== Exercise brief ==
Copy out the lines from the one containing "Click the material icon beside HK Mapesil AC" through the one containing "pyautogui.click(x=148, y=62)", inclusive, leaving out the pictures.

>> start Data supplied

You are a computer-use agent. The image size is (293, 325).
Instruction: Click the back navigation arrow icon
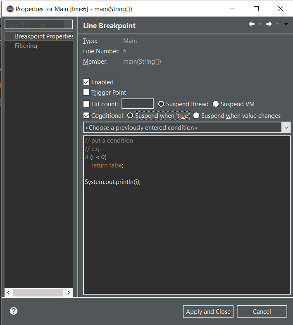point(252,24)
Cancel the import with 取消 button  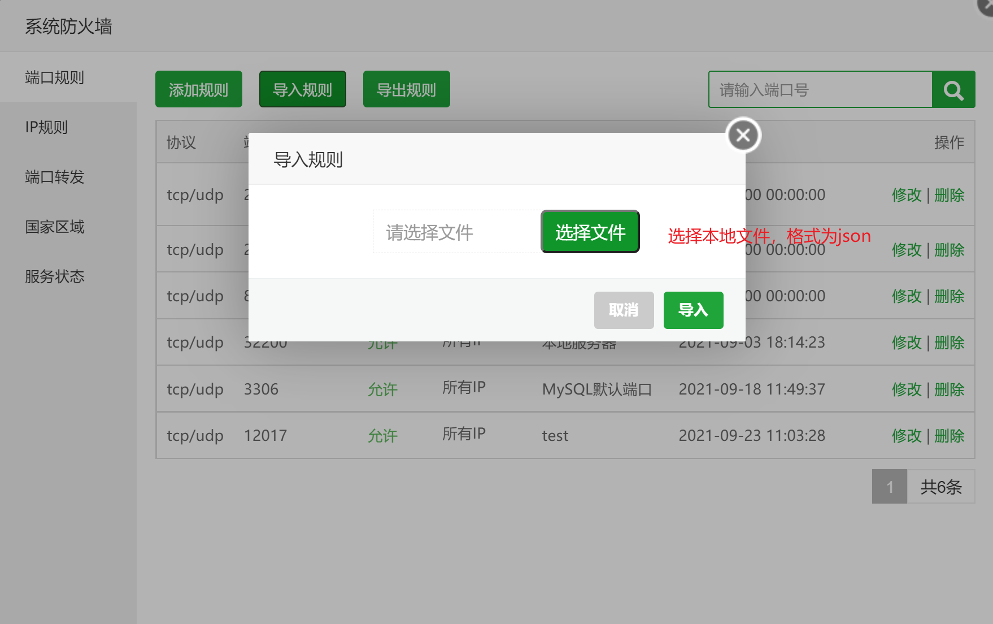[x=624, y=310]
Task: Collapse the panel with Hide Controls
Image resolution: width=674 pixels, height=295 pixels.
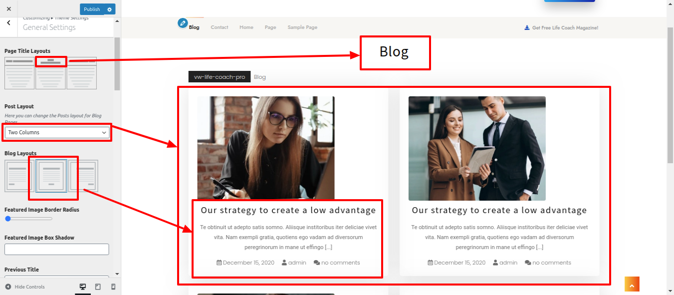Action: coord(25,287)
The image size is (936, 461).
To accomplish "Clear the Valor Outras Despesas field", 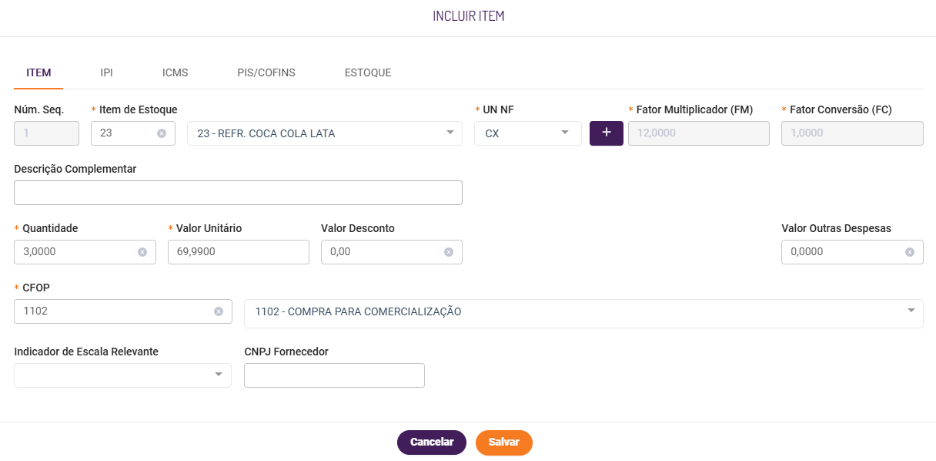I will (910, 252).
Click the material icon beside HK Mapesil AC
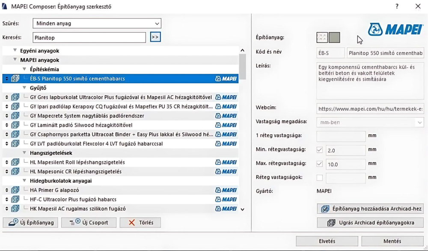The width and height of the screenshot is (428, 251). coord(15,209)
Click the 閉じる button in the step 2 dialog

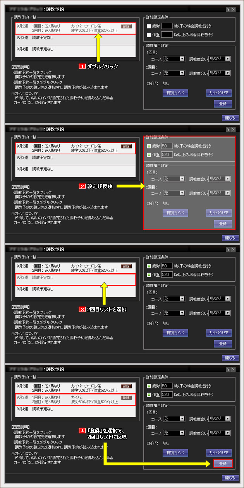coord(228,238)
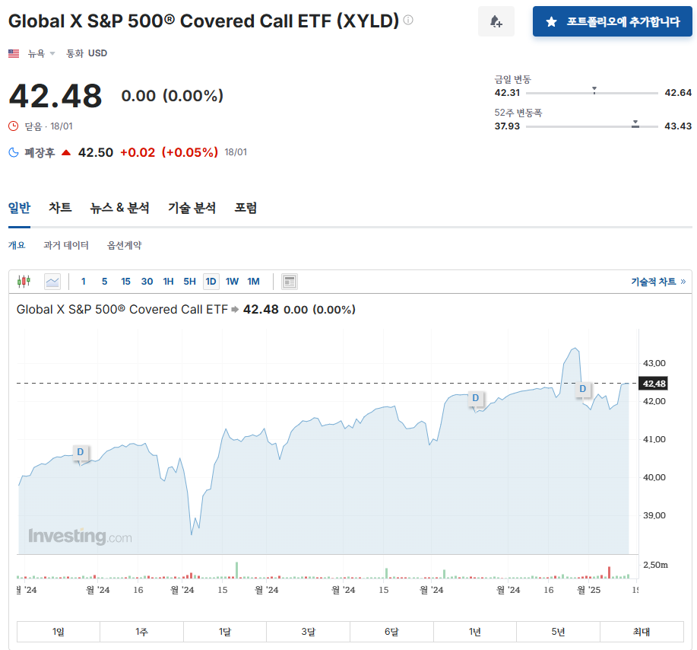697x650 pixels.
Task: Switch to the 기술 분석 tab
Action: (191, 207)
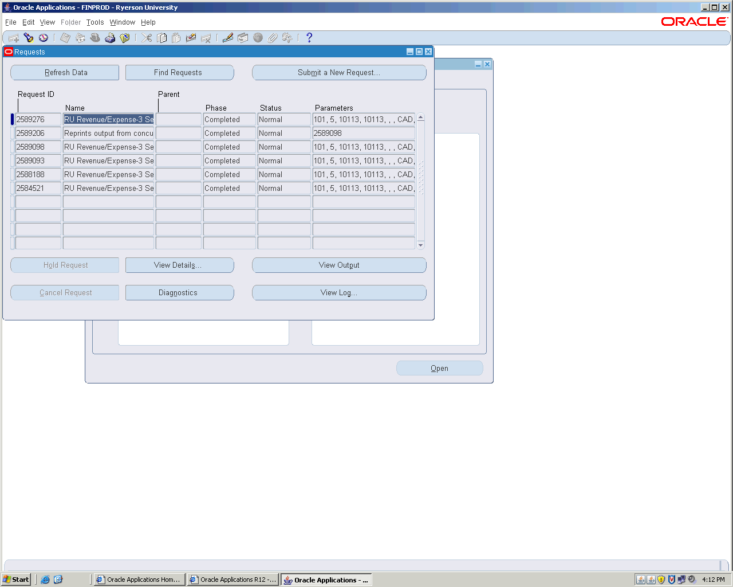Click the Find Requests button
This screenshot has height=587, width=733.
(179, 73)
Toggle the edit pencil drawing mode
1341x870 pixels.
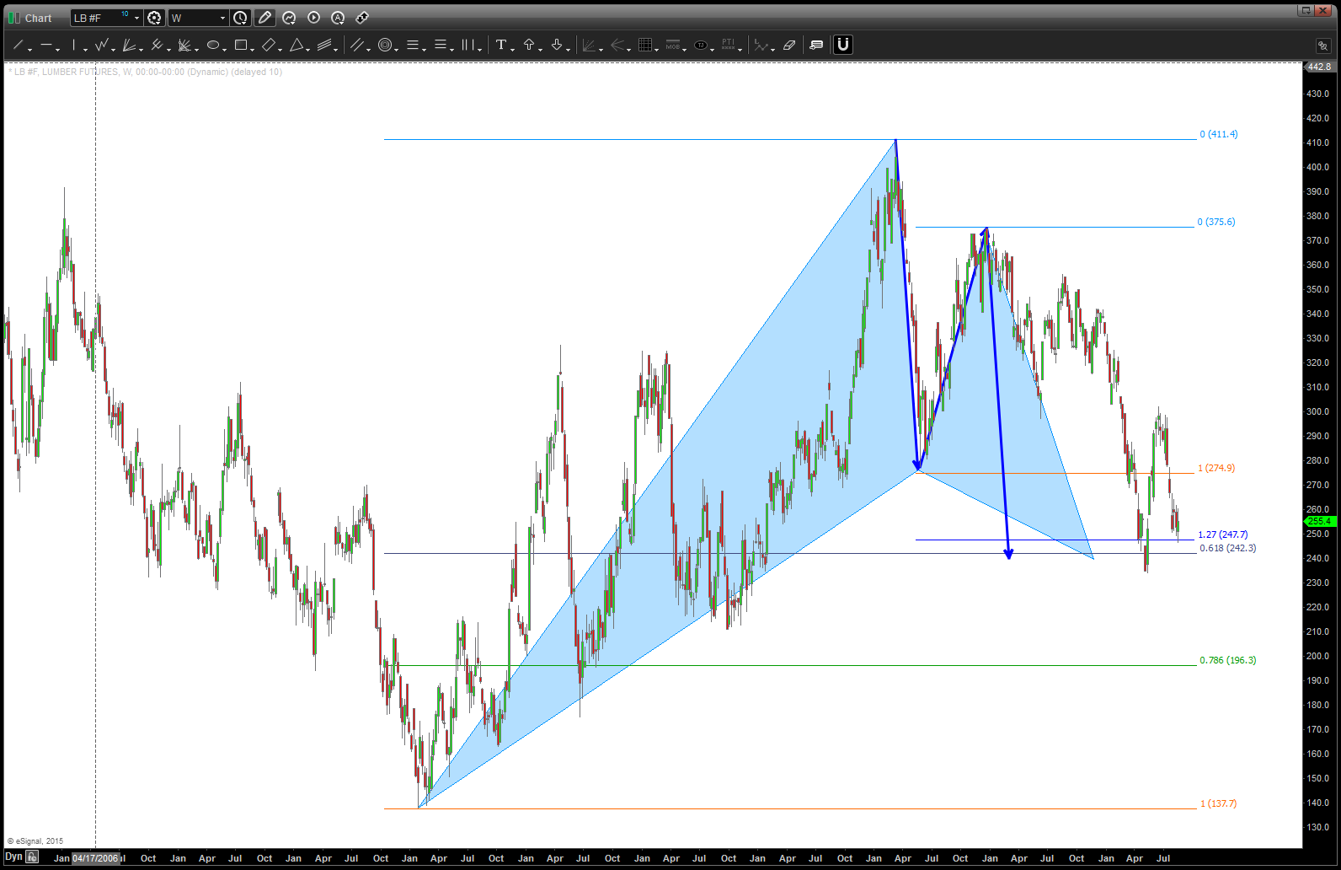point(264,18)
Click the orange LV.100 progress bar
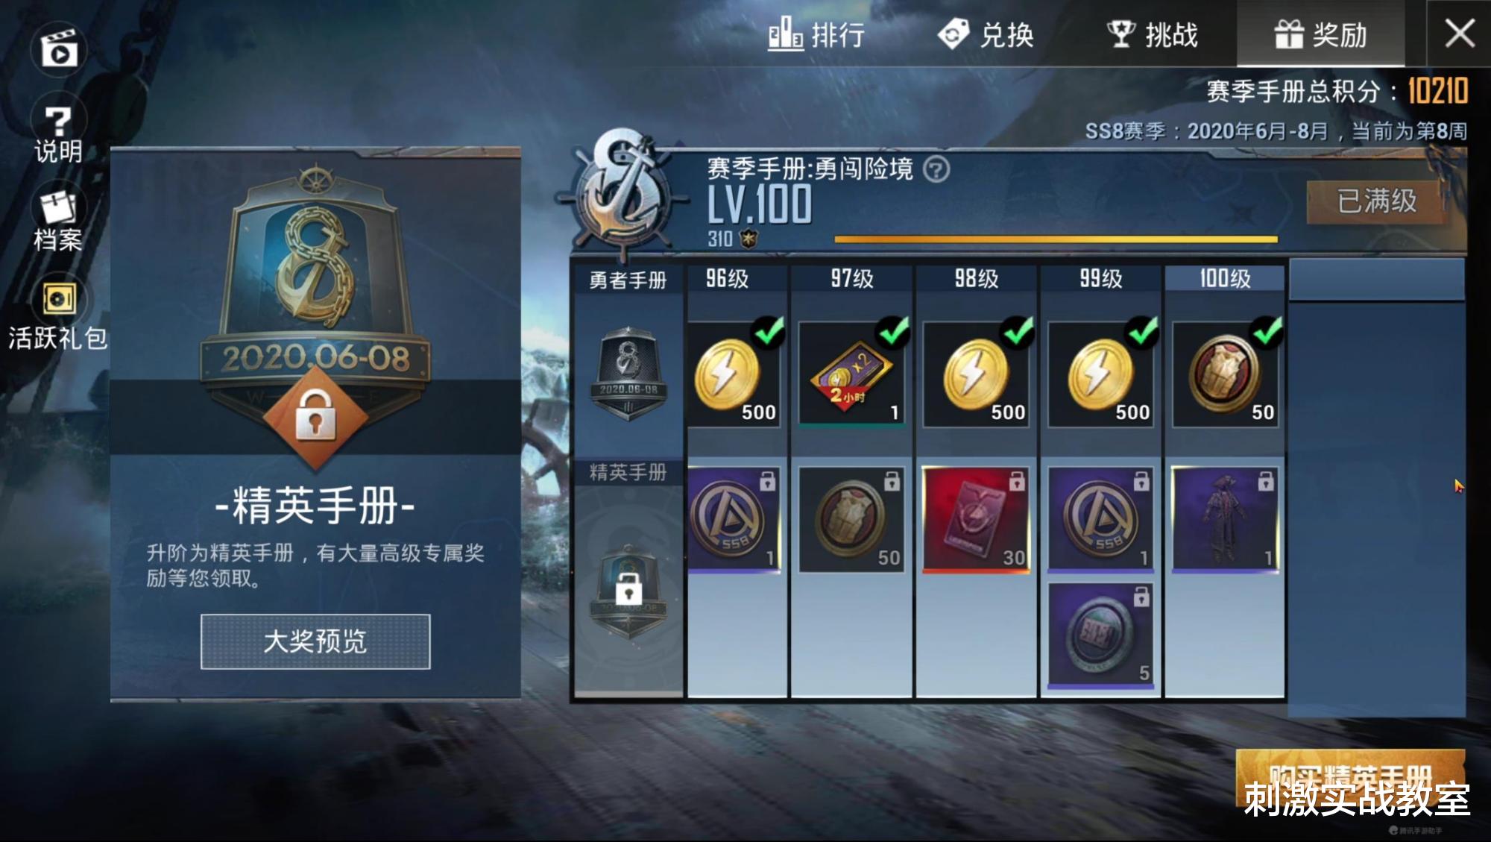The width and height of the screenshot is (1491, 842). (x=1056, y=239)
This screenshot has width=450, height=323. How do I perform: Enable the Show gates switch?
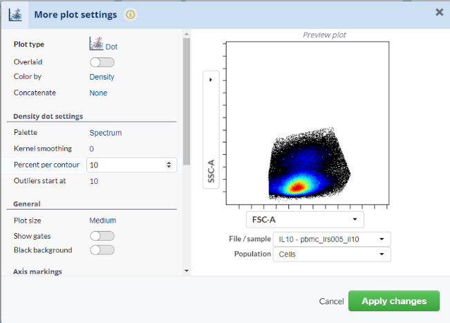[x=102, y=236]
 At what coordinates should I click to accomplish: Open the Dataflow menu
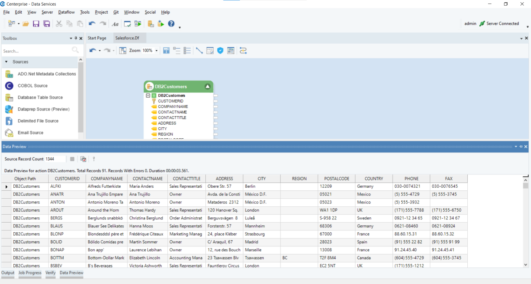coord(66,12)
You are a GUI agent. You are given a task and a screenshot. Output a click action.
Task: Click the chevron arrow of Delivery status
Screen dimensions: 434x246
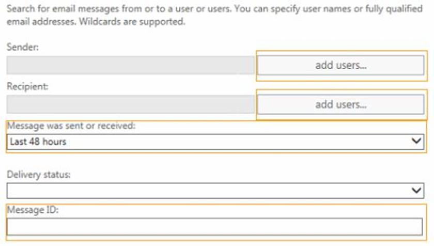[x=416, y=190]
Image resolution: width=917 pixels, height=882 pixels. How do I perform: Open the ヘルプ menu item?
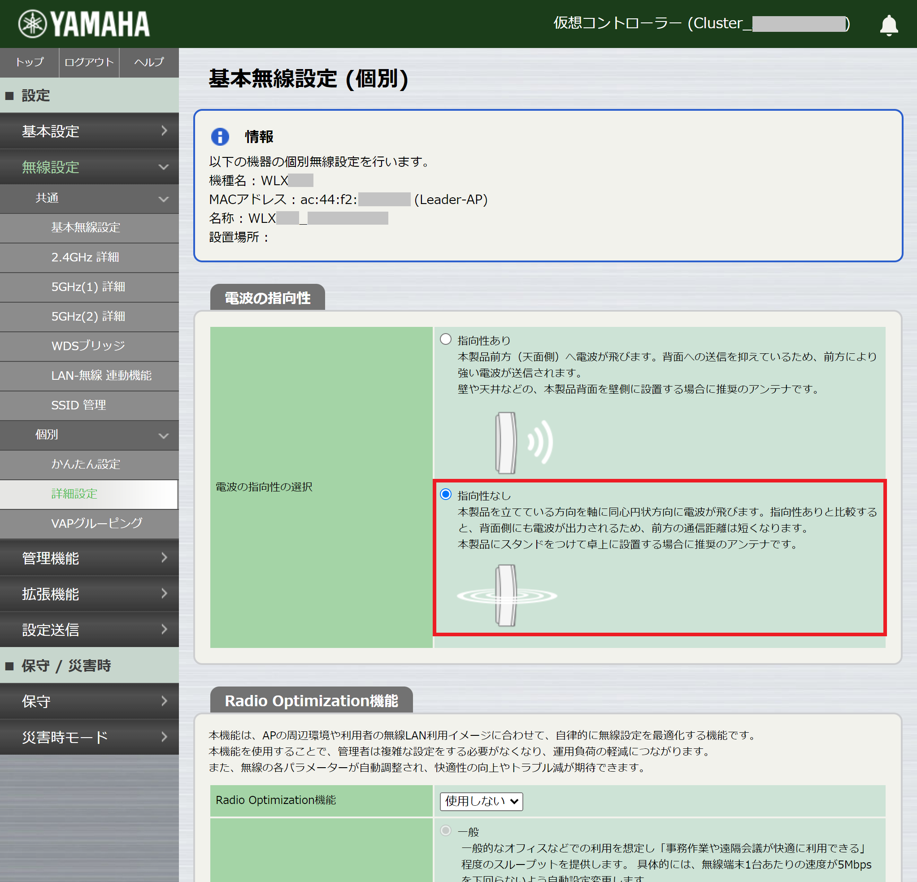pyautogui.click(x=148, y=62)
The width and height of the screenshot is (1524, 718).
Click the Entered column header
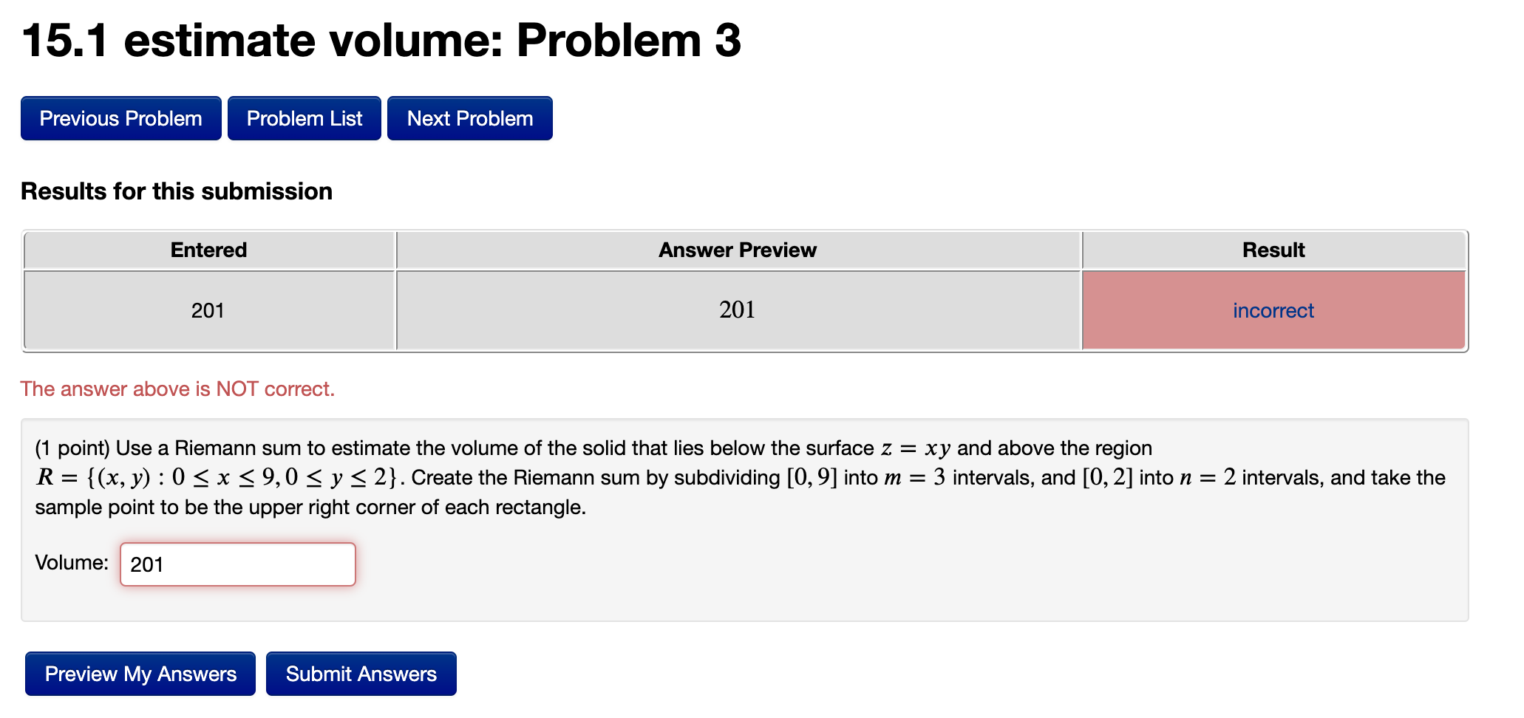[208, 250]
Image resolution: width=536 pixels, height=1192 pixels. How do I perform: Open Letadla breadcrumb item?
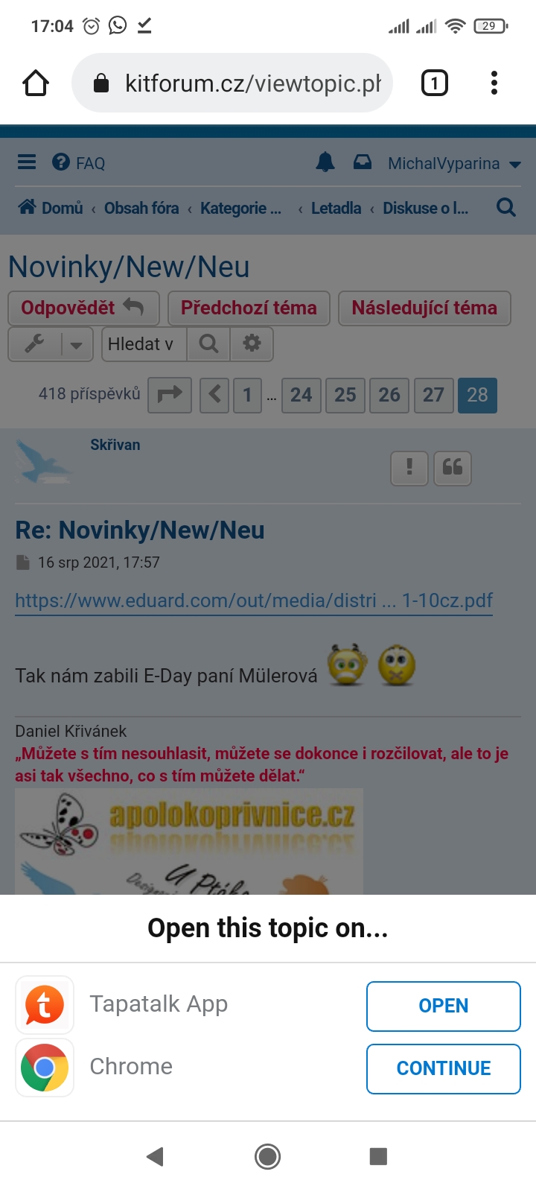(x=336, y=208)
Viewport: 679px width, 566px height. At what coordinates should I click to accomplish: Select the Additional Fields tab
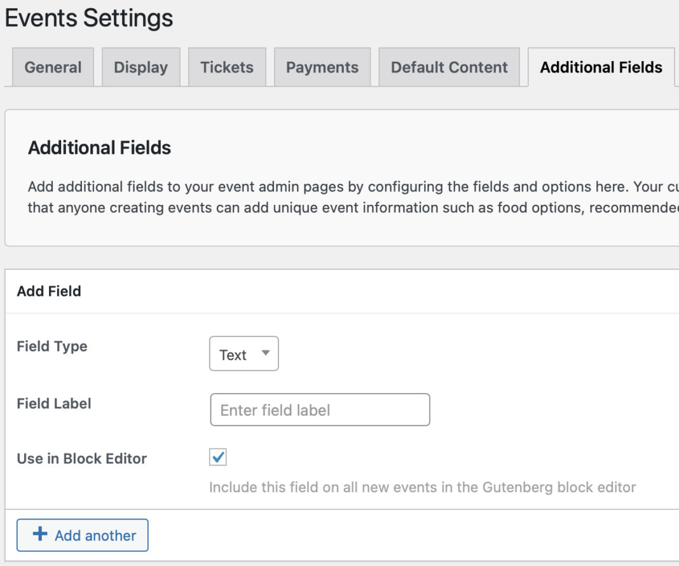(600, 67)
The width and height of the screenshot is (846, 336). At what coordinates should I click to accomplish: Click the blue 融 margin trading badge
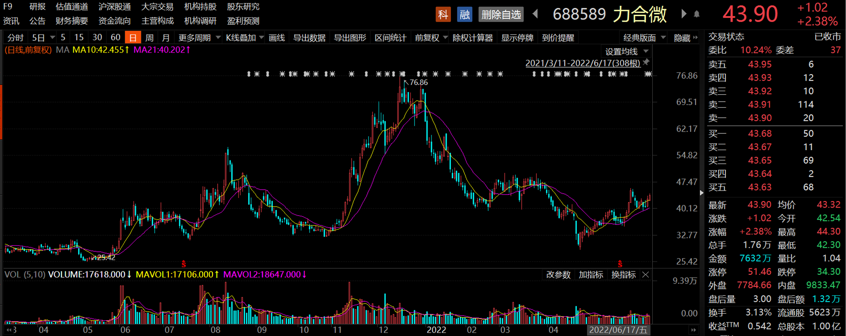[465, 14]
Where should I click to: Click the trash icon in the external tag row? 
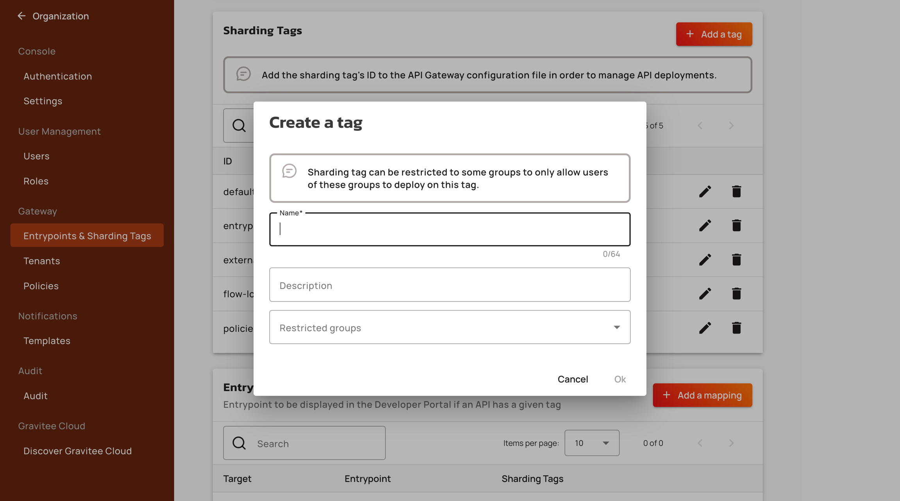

>> end Data supplied

== Right answer ==
Click the material icon beside HK Mapesil AC
The width and height of the screenshot is (428, 251). coord(15,209)
Click the 閉じる button in the step 2 dialog

coord(228,238)
697x650 pixels.
Task: Switch to the 기술 분석 tab
Action: (191, 207)
Click the Find Requests button
This screenshot has height=587, width=733.
(179, 73)
Toggle the edit pencil drawing mode
1341x870 pixels.
point(264,18)
Click the orange LV.100 progress bar
The width and height of the screenshot is (1491, 842). (x=1056, y=239)
This screenshot has width=450, height=323. How do I perform: Enable the Show gates switch?
[x=102, y=236]
 At what coordinates should I click to accomplish: Open the Dataflow menu
coord(66,12)
You are a GUI agent. You are given a task and a screenshot. Output a click action.
Task: Click the chevron arrow of Delivery status
Screen dimensions: 434x246
[x=416, y=190]
Image resolution: width=917 pixels, height=882 pixels. How do I perform: Open the ヘルプ menu item?
pyautogui.click(x=148, y=62)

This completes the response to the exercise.